The goal of treatment is to eliminate the manifestations of hyperthyroidism and normalize the levels of thyroid hormones. Medication and surgical treatment are used. Initial therapy is based on the use of drugs that have a thyreostatic effect. Thiamazole is prescribed for 1.5-2.5 years. The starting dose of thiamazole is 0.5-0.7 mg / kg per day, depending on the severity of thyrotoxicosis, in three doses. Every 10-14 days, the dose is reduced to the maintenance dose. The maintenance dose is 50% of the initial dose. In most patients, inhibition of thyroxine secretion by thiamazole leads to hypothyroidism and an increase in the level of TSH in the blood. In this regard, 6-8 weeks after the start of treatment, it is advisable to combine the use of thyreostatics with the prescription of sodium levothyroxine to maintain euthyroidism and prevent the goitrogenic effect of TSH.

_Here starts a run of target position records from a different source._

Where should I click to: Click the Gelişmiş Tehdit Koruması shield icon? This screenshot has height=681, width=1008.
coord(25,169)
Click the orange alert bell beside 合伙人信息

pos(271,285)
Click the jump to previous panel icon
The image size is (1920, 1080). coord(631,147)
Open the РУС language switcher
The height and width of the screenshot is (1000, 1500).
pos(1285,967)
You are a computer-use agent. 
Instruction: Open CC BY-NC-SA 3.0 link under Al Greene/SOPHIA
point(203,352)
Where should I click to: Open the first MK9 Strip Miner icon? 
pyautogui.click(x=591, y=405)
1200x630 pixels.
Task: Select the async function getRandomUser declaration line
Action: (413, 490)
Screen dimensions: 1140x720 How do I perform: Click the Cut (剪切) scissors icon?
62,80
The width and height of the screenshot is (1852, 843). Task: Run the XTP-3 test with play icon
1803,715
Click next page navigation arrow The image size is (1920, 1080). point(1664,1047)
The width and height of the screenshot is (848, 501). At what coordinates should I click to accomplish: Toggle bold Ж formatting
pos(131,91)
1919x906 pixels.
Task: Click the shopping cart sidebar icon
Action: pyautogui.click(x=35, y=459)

In case of intolerance to antithyroid drugs, ineffectiveness of conservative treatment, and the presence of nodules in the thyroid gland, subtotal strumectomy is indicated.

Drugs

Prognosis for diffuse toxic goiter

After drug treatment lasting more than 1.5 years, remission occurs in 50% of patients. In half of the patients with remission, thyrotoxicosis recurs. Evidence of remission is the disappearance of thyroid-stimulating autoantibodies in the blood. The individual prognosis in patients with diffuse toxic goiter depends on the severity of the autoimmune thyroid lesion and does not depend on the antithyroid drug used. Combined treatment with thiamazole and levothyroxine for a long time and continuation of levothyroxine therapy after discontinuation of thionamides reduces the likelihood of relapse of thyrotoxicosis.